Dari segi biaya pun, sepintas pelet limbah jamu tampak lebih mahal. Bagaimana tidak, biaya produksi sekilogram pelet Rp5.600 sehingga harga 2,6 kg pelet setara Rp14.560. Sementara harga sekilogram gas industri hanya Rp8.000, hampir separuh pelet limbah jamu. Namun, “Menghitungnya tidak hanya dari sisi pembelian bahan bakar. Memperoleh bahan bakar dari limbah produksi itu nilai tambah tersendiri,” kata Irwan Hidayat.

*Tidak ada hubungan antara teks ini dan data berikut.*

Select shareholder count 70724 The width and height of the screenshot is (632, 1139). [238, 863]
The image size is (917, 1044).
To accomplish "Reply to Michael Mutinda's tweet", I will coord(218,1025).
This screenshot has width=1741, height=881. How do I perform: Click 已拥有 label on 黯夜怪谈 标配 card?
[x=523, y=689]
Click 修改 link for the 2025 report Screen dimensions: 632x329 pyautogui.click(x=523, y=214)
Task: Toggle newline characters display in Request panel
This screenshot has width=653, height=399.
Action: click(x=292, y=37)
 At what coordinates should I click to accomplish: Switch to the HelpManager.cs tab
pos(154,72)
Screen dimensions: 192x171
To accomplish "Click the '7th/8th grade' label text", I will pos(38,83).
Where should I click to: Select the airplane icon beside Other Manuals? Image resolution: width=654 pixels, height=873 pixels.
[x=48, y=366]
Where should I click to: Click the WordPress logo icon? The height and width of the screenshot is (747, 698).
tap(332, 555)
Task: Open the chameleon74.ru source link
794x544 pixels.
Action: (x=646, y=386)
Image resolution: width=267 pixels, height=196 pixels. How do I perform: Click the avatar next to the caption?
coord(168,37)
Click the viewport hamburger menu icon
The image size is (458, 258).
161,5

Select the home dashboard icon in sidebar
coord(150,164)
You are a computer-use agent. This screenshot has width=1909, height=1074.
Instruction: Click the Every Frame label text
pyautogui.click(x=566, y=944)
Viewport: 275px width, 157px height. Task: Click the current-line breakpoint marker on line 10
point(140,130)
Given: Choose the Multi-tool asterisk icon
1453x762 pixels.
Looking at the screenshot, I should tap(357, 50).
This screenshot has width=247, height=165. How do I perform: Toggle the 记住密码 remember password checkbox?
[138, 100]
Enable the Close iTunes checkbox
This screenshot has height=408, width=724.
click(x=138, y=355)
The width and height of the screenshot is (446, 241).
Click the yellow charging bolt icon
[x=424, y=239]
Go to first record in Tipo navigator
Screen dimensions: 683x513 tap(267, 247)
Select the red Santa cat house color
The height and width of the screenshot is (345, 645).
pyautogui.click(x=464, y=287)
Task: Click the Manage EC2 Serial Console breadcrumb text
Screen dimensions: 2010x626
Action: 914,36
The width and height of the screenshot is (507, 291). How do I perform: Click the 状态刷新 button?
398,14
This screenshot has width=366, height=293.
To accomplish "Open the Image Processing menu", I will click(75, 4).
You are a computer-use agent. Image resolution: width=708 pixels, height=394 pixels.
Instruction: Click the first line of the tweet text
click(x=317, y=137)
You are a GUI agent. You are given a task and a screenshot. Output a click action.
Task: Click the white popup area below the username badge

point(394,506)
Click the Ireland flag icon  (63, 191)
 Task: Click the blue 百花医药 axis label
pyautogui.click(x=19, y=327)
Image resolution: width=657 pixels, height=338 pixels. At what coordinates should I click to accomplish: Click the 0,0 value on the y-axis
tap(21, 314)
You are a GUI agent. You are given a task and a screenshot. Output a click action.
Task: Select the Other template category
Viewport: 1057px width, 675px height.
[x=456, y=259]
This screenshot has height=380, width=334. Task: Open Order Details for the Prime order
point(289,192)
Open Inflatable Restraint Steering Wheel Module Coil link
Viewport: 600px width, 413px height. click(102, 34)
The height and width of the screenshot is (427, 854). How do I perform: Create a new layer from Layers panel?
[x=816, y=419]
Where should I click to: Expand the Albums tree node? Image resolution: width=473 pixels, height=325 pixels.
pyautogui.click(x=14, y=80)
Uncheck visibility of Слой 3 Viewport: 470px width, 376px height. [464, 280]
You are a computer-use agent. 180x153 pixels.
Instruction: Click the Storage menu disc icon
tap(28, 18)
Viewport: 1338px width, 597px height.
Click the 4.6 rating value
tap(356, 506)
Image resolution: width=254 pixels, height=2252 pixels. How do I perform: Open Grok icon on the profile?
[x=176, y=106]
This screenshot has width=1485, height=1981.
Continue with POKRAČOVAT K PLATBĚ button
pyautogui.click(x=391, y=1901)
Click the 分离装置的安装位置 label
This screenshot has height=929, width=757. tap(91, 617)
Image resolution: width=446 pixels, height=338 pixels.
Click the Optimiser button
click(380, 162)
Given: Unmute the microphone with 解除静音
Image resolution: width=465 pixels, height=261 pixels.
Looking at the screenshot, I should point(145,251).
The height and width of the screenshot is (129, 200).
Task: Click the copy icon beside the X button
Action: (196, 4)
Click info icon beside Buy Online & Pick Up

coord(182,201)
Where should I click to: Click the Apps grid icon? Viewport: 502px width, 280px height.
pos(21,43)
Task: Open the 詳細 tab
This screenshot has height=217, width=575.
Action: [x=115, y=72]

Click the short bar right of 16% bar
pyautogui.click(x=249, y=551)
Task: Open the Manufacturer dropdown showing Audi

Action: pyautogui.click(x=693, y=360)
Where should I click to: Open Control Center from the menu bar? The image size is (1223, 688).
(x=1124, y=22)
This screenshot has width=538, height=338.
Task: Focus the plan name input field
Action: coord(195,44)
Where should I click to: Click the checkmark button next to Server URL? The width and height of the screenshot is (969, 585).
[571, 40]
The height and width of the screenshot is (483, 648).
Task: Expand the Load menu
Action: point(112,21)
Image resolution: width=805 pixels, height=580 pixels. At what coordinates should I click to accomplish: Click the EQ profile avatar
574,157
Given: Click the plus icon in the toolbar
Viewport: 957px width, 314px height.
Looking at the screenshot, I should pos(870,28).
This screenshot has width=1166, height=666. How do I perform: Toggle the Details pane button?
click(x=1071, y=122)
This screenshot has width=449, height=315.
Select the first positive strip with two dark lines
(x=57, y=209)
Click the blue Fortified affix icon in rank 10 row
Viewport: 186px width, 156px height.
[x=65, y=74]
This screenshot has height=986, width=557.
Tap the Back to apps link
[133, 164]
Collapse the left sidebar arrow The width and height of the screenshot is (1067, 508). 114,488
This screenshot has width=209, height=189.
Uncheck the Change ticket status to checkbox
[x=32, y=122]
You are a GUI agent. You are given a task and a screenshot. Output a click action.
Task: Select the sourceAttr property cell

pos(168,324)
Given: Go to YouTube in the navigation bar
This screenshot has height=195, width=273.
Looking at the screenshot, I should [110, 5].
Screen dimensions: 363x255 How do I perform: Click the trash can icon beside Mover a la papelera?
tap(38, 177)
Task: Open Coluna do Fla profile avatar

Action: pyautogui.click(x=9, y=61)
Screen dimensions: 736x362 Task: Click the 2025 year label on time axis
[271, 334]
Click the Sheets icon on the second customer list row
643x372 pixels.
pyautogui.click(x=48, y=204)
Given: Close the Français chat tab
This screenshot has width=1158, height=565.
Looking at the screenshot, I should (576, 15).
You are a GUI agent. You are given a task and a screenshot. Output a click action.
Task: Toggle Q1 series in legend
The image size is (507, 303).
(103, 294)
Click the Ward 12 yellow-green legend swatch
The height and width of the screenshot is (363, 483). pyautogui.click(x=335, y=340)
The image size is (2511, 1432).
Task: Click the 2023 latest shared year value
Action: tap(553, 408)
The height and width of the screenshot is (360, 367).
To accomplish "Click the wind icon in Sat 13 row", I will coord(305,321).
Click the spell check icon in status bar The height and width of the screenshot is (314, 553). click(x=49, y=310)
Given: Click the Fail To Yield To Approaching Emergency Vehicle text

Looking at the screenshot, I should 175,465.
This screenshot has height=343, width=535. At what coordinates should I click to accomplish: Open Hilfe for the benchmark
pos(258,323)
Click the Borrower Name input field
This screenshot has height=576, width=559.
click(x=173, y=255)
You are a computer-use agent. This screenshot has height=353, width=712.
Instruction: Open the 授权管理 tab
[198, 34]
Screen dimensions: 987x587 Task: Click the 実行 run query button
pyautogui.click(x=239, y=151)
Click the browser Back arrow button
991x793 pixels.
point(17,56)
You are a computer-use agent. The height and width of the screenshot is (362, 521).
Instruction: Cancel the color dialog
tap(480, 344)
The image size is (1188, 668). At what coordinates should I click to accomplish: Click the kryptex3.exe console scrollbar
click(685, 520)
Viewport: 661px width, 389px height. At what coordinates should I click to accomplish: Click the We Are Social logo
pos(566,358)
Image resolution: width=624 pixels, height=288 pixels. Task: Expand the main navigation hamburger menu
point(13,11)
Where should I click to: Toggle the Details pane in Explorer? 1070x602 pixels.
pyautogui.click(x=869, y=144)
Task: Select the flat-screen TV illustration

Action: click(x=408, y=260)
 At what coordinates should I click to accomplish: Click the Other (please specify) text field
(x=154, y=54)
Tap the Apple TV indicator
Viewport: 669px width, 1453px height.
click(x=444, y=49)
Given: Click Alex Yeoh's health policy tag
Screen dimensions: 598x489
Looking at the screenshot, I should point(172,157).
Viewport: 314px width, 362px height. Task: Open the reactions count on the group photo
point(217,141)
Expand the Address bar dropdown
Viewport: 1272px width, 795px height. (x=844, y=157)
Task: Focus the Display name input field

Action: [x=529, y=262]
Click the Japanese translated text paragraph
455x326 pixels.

Maksudnya perhitungan itu baru imbang kalau menambahkan komponen biaya pengolahan ampas jamu. Itu termasuk nilai tambah dari pemanfaatan lahan yang efisien bebas dari timbunan ampas, biaya transportasi seandainya ampas itu ditimbun di tempat lain, sewa lahan, serta berbagai komponen biaya lain. Barulah kemudian harga pelet bahan bakar terasa masuk akal.
“Itu yang dibilang sekali merengkuh dayung dua-tiga pulau terlampaui,” kata Irwan. Tidak sekadar menuntaskan masalah gunungan ampas jamu dan menghemat lahan dalam kawasan pabrik, pengolahan limbah jamu itu justru menghasilkan bahan bakar untuk proses produksi.
Nirlimbah
Setelah limbah itu menjadi bahan bakar, ternyata jumlahnya tidak mencukupi kebutuhan industri. Dari 40 ton limbah per hari, 60—70% atau sekitar 24—28 ton menjadi pelet bahan bakar. Dengan nilai kalori 38% gas, jumlah itu setara 9,2—10,7 ton gas. Itu hanya memenuhi separuh kebutuhan bahan bakar Sido Muncul. Produsen sirop jamu Tolak Angin itu masih harus mengandalkan pasokan gas industri.
Meski demikian pemanfaatan ampas jamu menjadi bahan bakar itu menggambarkan upaya Sido Muncul menihilkan limbah produksi (zero waste). “Pembakaran pelet limbah jamu sempurna karena bantuan udara dari blower sehingga sisanya hanya abu,” kata anggota staf Hubungan Masyarakat Sido Muncul, Bambang Supartoko S.P., M.Si., abu itu menjadi pupuk organik, yang langsung dimanfaatkan untuk memupuk berbagai tanaman.
Maklum, di dalam kawasan seluas 36 hektare itu tidak melulu terpasang instalasi mesin produksi. Selain kebun koleksi berbagai tanaman obat, ada plot demonstrasi tanaman hortikultura untuk pengujian produk pupuk organik. Proses ekstraksi zat aktif dari dalam bahan herbal memerlukan pemanasan dengan suhu maksimal 50°C. Tujuannya agar zat aktif itu tidak rusak.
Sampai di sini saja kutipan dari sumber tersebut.